Excerpt:
'''

Our reason for getting back last week was that not one but TWO of Gail’s graduate students were giving exit seminars. The first was Jessica Yorzinski (I should say Dr. Yorzinksi- she is the first from the Patricelli Lab to complete her dissertation defense). Jessica has been working on an astounding number of projects during her time at Davis, but her focus has been on studying female gaze patterns during courtship in peafowl. She has set up and maintained a captive colony of male and female peafowl at a farm in Durham, North Carolina, and has trained the peafowl hens to wear eye-tracking headgear to monitor their eye movements when encountering males. This was definitely one of the more fearless dissertation projects I’ve ever seen, but Jessica managed to solve all manner of technical and other problems to answer the following question: when faced with such an elaborately ornamented suitor, just what do females actually look at? Jessica gave a fantastic seminar, and the beginnings of an answer to this question.

'''

Raw data:
'''

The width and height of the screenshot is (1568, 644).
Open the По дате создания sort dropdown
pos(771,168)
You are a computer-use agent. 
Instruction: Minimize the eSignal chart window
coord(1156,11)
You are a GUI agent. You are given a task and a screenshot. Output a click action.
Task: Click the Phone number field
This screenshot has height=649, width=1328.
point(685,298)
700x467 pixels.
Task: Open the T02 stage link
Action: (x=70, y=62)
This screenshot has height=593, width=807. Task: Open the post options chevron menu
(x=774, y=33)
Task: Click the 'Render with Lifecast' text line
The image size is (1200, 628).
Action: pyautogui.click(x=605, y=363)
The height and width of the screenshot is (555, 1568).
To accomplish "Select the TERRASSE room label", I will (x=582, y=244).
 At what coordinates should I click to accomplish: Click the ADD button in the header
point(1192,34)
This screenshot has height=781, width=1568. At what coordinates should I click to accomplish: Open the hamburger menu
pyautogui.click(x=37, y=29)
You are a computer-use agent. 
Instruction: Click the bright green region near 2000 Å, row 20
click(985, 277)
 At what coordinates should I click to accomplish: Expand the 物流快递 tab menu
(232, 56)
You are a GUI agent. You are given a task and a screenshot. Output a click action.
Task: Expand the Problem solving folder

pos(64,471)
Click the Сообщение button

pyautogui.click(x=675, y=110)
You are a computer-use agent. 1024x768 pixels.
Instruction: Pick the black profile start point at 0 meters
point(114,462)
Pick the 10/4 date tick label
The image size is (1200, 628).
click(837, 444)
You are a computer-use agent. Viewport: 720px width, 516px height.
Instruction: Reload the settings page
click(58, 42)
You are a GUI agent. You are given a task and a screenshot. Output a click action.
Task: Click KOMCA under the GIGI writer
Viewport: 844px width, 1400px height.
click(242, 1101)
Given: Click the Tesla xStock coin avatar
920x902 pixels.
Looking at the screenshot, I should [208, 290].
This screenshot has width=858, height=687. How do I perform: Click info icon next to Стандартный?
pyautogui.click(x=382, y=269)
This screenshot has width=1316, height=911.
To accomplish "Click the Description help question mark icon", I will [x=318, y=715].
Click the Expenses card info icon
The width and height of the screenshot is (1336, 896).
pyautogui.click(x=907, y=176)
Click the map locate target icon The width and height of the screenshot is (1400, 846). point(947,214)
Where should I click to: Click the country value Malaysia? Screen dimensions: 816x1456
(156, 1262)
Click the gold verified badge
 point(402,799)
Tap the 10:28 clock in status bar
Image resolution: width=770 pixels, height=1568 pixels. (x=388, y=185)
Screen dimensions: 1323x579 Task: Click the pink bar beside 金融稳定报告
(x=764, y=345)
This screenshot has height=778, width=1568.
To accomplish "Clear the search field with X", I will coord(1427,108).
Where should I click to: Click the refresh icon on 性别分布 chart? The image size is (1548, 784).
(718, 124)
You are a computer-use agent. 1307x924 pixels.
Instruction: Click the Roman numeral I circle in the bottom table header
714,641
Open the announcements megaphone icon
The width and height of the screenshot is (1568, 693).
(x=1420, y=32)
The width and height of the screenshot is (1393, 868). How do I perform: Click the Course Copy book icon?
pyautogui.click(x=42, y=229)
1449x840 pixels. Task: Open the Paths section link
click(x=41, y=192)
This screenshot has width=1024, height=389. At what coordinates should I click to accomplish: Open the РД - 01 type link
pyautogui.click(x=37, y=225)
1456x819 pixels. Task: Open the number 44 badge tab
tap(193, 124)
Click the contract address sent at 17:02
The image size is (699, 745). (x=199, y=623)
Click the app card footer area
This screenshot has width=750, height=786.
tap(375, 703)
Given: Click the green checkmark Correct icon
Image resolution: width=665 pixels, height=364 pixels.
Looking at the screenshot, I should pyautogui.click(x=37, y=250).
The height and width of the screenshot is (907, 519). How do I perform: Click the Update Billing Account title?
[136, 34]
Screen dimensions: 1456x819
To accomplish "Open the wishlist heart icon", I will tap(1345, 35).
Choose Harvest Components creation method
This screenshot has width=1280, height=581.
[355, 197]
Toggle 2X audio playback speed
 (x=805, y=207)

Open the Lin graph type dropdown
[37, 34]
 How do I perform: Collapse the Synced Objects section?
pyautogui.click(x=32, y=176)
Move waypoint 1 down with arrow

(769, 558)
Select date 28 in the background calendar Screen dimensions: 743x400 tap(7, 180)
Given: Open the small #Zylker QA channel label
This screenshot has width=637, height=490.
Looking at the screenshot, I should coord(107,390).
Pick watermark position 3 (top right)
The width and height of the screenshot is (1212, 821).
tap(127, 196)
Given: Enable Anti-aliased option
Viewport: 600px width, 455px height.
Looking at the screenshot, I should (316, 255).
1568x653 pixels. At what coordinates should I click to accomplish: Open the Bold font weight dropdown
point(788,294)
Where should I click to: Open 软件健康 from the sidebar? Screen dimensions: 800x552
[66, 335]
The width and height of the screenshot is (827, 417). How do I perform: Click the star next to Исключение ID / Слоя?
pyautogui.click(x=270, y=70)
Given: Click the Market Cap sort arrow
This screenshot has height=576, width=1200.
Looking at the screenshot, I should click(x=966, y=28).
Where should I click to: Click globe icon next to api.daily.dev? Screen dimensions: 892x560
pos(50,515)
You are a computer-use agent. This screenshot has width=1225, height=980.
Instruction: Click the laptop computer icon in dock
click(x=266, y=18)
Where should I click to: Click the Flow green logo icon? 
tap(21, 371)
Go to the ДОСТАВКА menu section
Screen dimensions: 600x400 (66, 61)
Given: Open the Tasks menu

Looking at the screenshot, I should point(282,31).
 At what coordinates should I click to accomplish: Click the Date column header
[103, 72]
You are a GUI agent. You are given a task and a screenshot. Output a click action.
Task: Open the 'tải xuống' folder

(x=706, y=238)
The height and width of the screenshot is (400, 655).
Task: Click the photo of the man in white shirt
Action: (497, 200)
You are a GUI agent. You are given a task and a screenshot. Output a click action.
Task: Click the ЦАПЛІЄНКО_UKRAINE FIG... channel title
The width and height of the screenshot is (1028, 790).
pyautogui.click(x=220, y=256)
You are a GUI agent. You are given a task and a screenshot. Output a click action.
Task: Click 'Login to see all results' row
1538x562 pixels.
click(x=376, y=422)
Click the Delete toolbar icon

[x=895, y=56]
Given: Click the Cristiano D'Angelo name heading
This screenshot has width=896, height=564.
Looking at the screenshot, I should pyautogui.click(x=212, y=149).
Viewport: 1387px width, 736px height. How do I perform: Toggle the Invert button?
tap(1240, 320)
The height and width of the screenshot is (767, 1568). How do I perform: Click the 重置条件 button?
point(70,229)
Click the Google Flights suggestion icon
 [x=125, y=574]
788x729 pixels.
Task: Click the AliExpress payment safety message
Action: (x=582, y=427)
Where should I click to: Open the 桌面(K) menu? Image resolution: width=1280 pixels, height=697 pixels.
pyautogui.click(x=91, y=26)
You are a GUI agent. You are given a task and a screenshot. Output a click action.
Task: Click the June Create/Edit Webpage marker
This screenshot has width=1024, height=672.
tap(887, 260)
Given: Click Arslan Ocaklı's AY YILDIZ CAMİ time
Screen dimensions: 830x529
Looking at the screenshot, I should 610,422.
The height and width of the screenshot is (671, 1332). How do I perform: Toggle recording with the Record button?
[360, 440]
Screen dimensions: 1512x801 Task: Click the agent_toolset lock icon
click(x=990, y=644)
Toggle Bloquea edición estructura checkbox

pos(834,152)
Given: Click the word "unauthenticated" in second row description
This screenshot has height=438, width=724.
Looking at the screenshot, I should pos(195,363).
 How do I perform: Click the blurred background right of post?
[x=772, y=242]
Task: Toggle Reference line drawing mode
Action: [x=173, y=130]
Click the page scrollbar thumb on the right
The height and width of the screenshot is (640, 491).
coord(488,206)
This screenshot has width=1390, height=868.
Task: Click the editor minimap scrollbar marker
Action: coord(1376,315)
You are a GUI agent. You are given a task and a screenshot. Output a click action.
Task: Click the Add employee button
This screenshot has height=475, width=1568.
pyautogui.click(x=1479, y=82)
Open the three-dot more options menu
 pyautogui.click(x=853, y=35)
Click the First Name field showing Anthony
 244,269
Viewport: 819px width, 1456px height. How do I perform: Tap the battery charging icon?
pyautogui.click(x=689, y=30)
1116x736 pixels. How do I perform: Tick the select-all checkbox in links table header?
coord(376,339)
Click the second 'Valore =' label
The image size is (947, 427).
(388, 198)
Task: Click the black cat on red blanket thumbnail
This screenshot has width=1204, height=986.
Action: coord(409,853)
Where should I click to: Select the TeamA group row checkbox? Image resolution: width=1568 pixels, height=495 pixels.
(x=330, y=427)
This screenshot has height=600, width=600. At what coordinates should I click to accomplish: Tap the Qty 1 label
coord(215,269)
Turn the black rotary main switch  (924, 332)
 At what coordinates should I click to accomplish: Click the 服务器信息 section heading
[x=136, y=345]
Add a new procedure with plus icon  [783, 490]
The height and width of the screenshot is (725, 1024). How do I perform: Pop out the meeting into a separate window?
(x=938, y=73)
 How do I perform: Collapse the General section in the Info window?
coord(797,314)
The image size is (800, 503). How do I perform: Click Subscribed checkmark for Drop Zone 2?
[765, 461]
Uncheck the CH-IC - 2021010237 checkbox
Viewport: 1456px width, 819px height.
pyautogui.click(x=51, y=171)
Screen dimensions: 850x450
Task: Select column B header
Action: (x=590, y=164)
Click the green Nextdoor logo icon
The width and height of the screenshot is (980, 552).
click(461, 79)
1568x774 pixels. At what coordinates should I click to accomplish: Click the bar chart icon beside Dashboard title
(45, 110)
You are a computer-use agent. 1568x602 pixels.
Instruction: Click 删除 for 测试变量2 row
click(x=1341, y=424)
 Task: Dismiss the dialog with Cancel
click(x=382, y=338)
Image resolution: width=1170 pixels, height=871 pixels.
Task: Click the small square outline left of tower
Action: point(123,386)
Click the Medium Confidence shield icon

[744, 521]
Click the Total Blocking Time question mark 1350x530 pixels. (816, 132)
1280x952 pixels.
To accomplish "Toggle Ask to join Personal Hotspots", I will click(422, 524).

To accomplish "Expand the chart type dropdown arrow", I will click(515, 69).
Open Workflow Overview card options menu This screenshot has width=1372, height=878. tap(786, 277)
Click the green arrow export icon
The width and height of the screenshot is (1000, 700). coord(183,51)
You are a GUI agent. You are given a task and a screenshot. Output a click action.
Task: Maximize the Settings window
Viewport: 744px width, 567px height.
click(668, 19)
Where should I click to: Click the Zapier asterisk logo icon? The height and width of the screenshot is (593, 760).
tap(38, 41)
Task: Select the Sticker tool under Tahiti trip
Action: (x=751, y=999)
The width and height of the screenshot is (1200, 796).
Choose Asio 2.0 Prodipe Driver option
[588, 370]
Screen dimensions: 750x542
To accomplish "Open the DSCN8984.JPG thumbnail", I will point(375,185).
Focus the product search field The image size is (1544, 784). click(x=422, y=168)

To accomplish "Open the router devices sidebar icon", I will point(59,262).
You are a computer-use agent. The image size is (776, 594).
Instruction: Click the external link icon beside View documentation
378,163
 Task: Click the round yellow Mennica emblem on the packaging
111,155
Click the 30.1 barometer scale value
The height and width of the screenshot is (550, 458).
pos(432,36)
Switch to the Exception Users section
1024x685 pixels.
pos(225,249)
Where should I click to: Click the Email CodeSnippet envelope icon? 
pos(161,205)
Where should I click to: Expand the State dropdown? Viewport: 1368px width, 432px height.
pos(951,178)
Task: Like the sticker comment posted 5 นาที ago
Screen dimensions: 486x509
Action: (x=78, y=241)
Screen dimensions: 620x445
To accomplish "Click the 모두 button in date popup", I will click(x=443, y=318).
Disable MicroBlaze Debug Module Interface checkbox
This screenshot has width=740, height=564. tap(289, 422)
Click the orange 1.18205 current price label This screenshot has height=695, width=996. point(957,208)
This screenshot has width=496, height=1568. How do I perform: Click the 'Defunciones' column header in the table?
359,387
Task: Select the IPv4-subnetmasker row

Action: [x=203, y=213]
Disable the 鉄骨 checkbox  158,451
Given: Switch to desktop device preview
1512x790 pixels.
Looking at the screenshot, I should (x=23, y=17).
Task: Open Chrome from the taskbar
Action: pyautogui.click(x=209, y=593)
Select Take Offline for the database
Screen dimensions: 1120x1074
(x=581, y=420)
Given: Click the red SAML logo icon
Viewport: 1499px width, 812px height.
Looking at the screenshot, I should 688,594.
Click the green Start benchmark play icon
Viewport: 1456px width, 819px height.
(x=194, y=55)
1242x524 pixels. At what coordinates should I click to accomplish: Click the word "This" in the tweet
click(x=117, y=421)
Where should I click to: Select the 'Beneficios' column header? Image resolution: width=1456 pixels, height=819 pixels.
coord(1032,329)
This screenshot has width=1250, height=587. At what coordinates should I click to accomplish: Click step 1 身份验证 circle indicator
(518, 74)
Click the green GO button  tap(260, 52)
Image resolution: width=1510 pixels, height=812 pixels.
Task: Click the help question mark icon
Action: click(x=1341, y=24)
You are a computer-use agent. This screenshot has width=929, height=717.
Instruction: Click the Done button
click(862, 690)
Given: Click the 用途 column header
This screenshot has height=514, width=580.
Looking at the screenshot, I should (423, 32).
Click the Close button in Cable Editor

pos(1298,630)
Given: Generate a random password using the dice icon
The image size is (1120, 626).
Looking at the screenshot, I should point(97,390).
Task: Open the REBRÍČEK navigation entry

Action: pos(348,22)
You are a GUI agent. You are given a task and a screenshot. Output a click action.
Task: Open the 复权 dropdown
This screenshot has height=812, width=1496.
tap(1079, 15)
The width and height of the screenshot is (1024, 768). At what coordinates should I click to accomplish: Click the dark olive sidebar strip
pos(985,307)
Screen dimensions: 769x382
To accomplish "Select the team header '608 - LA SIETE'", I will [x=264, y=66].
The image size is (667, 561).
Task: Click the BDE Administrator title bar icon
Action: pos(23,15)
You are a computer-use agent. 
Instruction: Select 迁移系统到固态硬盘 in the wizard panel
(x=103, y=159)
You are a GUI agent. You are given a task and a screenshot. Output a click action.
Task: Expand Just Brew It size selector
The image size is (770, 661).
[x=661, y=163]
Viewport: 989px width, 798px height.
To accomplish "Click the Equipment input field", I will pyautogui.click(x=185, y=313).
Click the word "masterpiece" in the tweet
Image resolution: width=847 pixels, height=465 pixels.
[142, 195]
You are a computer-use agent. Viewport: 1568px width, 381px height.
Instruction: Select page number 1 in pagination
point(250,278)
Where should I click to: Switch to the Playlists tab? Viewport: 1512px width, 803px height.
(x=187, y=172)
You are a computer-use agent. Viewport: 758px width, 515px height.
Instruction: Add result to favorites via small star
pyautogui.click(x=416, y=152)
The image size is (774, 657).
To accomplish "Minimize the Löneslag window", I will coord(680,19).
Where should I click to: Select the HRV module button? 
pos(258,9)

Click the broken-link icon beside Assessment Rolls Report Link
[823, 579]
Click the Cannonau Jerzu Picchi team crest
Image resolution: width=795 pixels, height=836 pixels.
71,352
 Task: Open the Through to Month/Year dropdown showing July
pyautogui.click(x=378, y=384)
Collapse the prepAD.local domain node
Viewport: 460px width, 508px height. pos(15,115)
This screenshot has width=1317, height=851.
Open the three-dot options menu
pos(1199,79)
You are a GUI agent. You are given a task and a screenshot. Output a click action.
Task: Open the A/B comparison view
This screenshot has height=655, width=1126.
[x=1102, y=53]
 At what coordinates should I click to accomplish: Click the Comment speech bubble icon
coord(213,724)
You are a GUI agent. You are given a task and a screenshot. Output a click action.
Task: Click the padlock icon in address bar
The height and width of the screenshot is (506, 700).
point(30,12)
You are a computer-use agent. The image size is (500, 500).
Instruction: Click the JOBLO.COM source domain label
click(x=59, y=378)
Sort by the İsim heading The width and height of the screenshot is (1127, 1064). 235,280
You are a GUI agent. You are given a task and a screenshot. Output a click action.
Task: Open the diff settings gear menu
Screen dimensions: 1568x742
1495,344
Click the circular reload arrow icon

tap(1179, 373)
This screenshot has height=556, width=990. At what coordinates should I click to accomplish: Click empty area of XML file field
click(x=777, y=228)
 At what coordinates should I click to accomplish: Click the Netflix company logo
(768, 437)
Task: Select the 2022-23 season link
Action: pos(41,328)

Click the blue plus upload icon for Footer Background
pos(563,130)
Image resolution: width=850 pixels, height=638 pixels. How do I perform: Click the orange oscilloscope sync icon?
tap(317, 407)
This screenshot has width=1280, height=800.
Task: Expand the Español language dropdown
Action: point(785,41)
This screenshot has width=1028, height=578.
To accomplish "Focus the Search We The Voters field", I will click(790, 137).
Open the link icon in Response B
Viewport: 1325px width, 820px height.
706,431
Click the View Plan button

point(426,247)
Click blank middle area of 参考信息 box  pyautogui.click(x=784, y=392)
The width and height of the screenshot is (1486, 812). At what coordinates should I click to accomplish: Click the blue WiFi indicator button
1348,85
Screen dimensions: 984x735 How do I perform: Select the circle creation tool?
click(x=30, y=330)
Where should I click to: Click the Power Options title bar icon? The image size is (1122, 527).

'''

What is asked:
- a) Answer these questions using the peafowl excerpt:
(i) How many of Gail's graduate students were giving exit seminars?
(ii) Where is the captive peafowl colony kept?
(iii) What is Jessica Yorzinski the first in the Patricelli Lab to do?
- b) Continue the peafowl excerpt from its last sentence.

Task results:
- a)
(i) Two.
(ii) At a farm in Durham, North Carolina.
(iii) Complete her dissertation defense.

- b)
The second student was Teresa Iglesias, who presented her work on “cacophonous aggregations” in western scrub jays. Teresa noticed scrub jays would apparently alarm call when they encountered a dead jay, and other jays would come in to investigate. Teresa’s PhD involved a series of field experiments to test how jays respond to different stimuli (different sorts of dead birds, as well as predators), and also started to look what brain areas seem to be involved with these reactions. I really like Teresa’s project too- she focused on a common urban species, and was able to conducts a series of studies to explore a (probably common) but heretofore undescribed behavior that actually tells us a lot about how animals see the world. Teresa’s results suggest that scrub jays are alert to cues of risk, and that seeing a dead jay on the ground is a good sign to be vigilant or even avoid an area that may hide unseen dangers.
Congrats to Jessica and Teresa, and to Gail for launching her first graduates! You can contact them via the Grad Student Page on Gail’s website.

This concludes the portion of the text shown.